Wanderly paused, looked at me, then continued.

“I'm going to be frank with you, Hal. You're an intelligent man. Mark Ward is a Stalinist agent. That's a simple statement of fact. Now. There's another war coming soon, Hal. Did you know that? Sad, but true. In fact, it's already begun. There will soon be a time when we will need a strong Japan, Hal, when we will need this country on America's side. This kind of thing could tip the balance. That's why Ward is here. He's no teacher, and he's certainly no librarian. You've been made a fool of, Hal. You can see that now. Bad people have taken advantage of your weaknesses to damage our position. We'd like to give you a chance to show us whose side you're really on.”

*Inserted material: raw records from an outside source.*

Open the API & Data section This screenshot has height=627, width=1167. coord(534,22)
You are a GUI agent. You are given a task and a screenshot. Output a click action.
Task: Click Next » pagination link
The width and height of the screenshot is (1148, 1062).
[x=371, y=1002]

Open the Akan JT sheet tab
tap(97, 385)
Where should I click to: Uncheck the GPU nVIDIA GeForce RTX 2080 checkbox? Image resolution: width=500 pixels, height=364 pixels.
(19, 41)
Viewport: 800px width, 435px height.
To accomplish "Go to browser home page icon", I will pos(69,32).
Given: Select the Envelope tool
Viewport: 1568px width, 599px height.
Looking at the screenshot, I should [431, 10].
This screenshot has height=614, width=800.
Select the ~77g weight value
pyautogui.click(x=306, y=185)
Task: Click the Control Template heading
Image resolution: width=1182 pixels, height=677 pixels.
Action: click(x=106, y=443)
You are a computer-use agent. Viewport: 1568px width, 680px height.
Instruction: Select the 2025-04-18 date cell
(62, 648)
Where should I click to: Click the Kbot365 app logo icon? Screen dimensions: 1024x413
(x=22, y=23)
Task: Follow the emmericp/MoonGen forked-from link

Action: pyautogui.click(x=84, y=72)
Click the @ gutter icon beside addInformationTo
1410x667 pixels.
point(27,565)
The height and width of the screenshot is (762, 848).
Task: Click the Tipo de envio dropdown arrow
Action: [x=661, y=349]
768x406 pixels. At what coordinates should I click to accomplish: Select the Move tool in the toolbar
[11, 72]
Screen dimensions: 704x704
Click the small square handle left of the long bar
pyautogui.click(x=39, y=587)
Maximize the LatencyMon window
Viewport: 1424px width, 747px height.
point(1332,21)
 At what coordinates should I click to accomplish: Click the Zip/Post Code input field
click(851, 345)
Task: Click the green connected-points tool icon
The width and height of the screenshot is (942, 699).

Ohara moved from my chair and went to the other side of the table. The room was almost entirely dark now, the map on the wall obscured. Wanderly leaned forward.

“Tell us about Ward, Hal. He's your friend isn't he? He trusts you. He confides in you.”

“What are you asking me, gentlemen?”

“Hal, he's been using you. Don't you see that? You don't owe him a thing.”

“Where are the fucking negatives, Hal?”

Ohara's words reverberated in the darkness. Wanderly smiled thinly, his fingers drumming the manila envelope. I felt a sudden flash of unexpected advantage, like a poker player whose opponents inadvertently reveal the weakness of their hand. I pictured Dutch handing me the envelope. My trumps. Hidden in a cigar box, under the floorboard of the room in a downtown saloon.

“Negatives?”

“Fuck off, Hal!” bellowed Ohara. “You know what we're talking about!”

I leaned slowly back in the chair, holding his gaze.

“What are you asking me, gentlemen?” I repeated.

Wanderly tapped the envelope, the smile lingering on his face. “We're asking you to consider your position, Hal. Your future.”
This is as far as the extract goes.